The half-hour Instant Star episodes chronicle the ups and downs of Jude Harrison, a 15-year-old who wins a singer-songwriter contest and gets sucked into the vortex of concert tours, round-the-clock partying and the dog-eat-dog underworld of compromising music producers, sleazy managers and brazen paparazzi.

“It is just an absolute dream come true for me,” says Mr. Stohn, a guitar player and keyboardist who, prior to becoming a lawyer in the 1970s, co-wrote the top-10 hits Maybe Your Heart and Once in a Long Time. His law firm bills itself as the country’s largest focusing exclusively on entertainment and media law.

Mr. Stohn’s legal colleagues give him credit for combining a distinguished law practice with strong business and creative skills.

“Stephen is one of those guys who I think is universally respected,” says David Zitzerman, a top-ranked entertainment lawyer at Goodmans LLP.

In fact, Mr. Stohn belongs to a select but growing group of entertainment lawyers who’ve successfully crossed into the production world — mirroring the broader legal world in which lawyers are increasingly being sought after for their business acumen, not just strict legal advice.

They include Martin Katz, founder of Toronto-based Prospero Pictures and executive producer of the acclaimed new film Hotel Rwanda, and Ivan Schneeberg and David Fortier, former Goodmans lawyers now working as co-presidents at Temple Street Entertainment, a Toronto-based TV and film production and distribution company responsible for TV’s Queer as Folk and the new Darcy’s Wild Life on NBC.

“When we came into law in 1993, Stephen Stohn was one of the handful of marquee entertainment lawyers who also had big-firm training,” Mr. Schneeberg says. “He’s an easy guy to deal with. I’ve got a lot of time for him.”

Aside from production, many entertainment lawyers have also moved into more conventional business roles within the entertainment industry, including Graham Henderson, who worked with Mr. Stohn at law firms in the 1980s and later moved to Universal Music as its Canadian senior vice-president of e-commerce and business affairs before becoming president, last November, of the Canadian Recording Industry Association.

“I thought it would be inevitable [that Mr. Stohn] would start producing creative products rather than lawyering up contracts,” Mr. Henderson says. “He’s got left and right brain working overtime.”

In addition to securing financing and hammering out all the necessary business contracts for Instant Star, Mr. Stohn supervised much of the hiring and music production for the series, which includes 13 original songs to be released on compact disc by the Orange Record Label. The songs will also be available for downloading off the Puretracks on-line music service.

It’s a vindication of a career vision he embraced before detouring into law in the 1970s.
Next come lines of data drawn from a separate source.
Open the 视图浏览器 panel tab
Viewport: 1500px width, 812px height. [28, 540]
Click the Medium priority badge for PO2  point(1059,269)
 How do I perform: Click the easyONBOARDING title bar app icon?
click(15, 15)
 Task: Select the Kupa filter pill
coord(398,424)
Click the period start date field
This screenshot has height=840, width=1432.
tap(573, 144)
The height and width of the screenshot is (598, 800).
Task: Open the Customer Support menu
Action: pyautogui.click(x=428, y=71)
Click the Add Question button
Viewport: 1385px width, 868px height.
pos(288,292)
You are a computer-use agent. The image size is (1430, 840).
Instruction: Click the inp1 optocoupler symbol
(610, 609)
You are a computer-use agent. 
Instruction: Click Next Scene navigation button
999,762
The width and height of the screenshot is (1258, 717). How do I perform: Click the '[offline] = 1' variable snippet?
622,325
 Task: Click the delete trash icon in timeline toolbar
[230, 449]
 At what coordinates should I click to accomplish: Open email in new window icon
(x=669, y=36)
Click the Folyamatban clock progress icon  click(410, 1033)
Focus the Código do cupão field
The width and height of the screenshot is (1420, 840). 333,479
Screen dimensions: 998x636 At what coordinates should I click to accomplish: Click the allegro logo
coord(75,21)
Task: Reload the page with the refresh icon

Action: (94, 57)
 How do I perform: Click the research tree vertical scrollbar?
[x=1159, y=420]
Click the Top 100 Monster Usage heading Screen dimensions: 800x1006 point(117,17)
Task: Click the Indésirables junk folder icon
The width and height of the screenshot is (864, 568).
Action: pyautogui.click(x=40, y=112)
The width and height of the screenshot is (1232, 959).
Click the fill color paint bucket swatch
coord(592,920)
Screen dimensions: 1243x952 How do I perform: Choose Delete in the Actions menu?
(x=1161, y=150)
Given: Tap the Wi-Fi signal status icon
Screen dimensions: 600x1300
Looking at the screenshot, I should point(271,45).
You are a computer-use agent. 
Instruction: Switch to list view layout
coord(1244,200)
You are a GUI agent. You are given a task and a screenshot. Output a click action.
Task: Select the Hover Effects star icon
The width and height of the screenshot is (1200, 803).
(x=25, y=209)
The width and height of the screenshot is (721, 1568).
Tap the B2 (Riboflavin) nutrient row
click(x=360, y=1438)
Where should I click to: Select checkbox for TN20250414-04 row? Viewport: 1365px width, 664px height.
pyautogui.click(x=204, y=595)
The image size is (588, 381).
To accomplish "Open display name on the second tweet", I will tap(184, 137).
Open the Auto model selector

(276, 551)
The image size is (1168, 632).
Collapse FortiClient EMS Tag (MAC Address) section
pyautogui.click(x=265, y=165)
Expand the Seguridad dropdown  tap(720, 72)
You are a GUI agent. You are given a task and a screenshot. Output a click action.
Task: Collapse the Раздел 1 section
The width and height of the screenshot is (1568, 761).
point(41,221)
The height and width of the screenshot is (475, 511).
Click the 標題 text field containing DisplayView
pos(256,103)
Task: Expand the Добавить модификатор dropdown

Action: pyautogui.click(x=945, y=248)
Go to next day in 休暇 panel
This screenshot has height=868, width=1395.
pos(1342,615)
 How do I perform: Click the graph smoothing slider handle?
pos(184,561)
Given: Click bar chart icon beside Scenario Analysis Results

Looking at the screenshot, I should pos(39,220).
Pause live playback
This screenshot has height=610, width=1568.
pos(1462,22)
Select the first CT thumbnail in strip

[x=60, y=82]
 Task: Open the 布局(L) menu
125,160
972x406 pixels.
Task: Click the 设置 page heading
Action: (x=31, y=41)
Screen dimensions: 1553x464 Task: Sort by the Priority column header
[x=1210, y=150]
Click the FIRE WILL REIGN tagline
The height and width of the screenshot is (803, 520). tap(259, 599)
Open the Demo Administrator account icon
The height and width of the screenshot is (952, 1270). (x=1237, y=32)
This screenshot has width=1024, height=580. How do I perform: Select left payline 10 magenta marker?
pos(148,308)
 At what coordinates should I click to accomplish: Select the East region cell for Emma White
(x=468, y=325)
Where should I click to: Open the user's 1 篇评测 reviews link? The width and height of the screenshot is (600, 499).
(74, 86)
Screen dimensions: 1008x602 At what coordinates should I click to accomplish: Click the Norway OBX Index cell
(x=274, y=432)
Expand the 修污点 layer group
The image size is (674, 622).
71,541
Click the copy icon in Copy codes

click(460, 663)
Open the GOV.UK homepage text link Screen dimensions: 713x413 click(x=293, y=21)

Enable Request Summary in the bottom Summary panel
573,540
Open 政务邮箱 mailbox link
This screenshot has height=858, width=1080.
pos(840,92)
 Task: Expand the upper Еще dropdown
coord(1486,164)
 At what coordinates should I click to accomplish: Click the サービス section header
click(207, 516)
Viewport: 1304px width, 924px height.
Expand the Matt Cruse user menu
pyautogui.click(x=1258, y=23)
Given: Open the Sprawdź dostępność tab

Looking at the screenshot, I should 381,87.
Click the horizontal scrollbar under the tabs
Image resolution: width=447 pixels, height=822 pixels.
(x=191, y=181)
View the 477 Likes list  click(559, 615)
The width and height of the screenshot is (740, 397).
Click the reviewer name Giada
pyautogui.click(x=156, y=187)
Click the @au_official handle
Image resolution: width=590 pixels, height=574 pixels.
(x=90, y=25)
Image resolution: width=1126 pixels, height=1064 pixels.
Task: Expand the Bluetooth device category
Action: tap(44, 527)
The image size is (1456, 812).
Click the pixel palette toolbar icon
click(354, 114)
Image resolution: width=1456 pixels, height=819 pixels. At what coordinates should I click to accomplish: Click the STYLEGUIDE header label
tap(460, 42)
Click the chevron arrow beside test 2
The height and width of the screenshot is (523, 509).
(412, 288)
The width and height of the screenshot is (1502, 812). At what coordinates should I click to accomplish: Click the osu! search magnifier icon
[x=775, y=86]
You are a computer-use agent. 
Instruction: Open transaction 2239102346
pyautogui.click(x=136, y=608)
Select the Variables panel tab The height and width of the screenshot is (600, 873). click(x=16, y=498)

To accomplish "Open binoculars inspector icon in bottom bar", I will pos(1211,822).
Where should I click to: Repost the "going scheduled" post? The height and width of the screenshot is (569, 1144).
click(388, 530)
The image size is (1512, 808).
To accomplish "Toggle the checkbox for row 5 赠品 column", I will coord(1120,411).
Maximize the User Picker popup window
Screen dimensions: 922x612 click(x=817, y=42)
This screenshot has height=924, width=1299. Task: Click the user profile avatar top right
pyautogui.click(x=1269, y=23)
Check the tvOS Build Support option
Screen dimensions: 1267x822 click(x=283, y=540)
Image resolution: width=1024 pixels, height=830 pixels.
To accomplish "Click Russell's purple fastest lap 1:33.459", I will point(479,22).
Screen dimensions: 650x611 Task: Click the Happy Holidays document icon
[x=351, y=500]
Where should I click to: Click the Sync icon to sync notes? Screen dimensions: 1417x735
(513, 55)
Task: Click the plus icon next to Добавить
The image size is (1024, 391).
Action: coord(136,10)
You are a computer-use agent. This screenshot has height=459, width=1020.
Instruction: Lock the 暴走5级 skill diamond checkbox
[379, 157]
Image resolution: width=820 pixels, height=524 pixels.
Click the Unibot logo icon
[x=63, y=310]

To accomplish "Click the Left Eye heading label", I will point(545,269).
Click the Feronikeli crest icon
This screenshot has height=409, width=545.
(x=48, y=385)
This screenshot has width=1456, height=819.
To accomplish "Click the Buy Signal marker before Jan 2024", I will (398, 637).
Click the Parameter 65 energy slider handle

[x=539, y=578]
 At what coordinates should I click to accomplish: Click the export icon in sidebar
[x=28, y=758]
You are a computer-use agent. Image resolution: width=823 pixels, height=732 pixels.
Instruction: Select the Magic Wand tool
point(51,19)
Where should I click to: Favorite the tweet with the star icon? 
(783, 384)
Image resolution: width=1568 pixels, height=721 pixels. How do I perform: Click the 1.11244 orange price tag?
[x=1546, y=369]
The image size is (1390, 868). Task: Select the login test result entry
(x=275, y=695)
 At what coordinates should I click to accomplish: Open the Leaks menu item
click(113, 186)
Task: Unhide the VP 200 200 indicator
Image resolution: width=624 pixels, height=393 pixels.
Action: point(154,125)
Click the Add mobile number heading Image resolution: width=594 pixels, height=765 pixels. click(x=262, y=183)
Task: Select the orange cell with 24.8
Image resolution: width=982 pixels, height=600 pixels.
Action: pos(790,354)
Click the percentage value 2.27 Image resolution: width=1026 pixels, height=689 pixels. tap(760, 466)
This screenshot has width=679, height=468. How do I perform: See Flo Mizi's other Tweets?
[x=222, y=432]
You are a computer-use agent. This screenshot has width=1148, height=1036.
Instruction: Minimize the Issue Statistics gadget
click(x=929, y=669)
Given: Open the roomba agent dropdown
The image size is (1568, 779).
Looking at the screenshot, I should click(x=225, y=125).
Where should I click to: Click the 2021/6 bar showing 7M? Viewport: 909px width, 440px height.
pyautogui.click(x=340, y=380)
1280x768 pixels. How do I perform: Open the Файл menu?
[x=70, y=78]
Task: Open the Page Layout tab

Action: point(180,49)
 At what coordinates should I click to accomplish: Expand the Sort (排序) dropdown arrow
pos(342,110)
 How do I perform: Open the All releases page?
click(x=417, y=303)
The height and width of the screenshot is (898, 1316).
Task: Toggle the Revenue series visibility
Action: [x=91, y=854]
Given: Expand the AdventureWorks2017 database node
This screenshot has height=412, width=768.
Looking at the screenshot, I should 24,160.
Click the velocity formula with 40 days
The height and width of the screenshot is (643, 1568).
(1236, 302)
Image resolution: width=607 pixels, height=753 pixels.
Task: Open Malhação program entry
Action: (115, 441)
After playing in several high school rock bands in the 1960s, Mr. Stohn eventually teamed up with fellow Trent University student Christopher Ward. If the name sounds familiar, it’s because Mr. Ward would go on to become one of Canada’s first video jockeys and produce and pen a number of top hits for Ms. Myles, including the classic late-eighties anthem Black Velvet.

The starry-eyed pair ventured to Europe as a country and western duo, managing to pick up gigs here and there, including the Playboy Club in Turkey and aboard a U.S. destroyer.

Mr. Stohn later dabbled in movie production with two other friends but soon watched plans for what he calls the “great Canadian feature film” crash and burn after winning initial interest from a movie studio and director.

The team’s lawyer, George Miller, nevertheless was impressed by Mr. Stohn’s negotiating skills and urged his client to go to law school.

If success in the entertainment law business were measured in reality-TV terms, Stephen Stohn would be its Canadian Idol.

In fact, you could literally call him the Canadian Idol lawyer: Mr. Stohn, founder of Toronto law firm Stohn Hay Cafazzo Dembroski Richmond LLP, acted as counsel for all of the competitors on last year’s hit talent show series.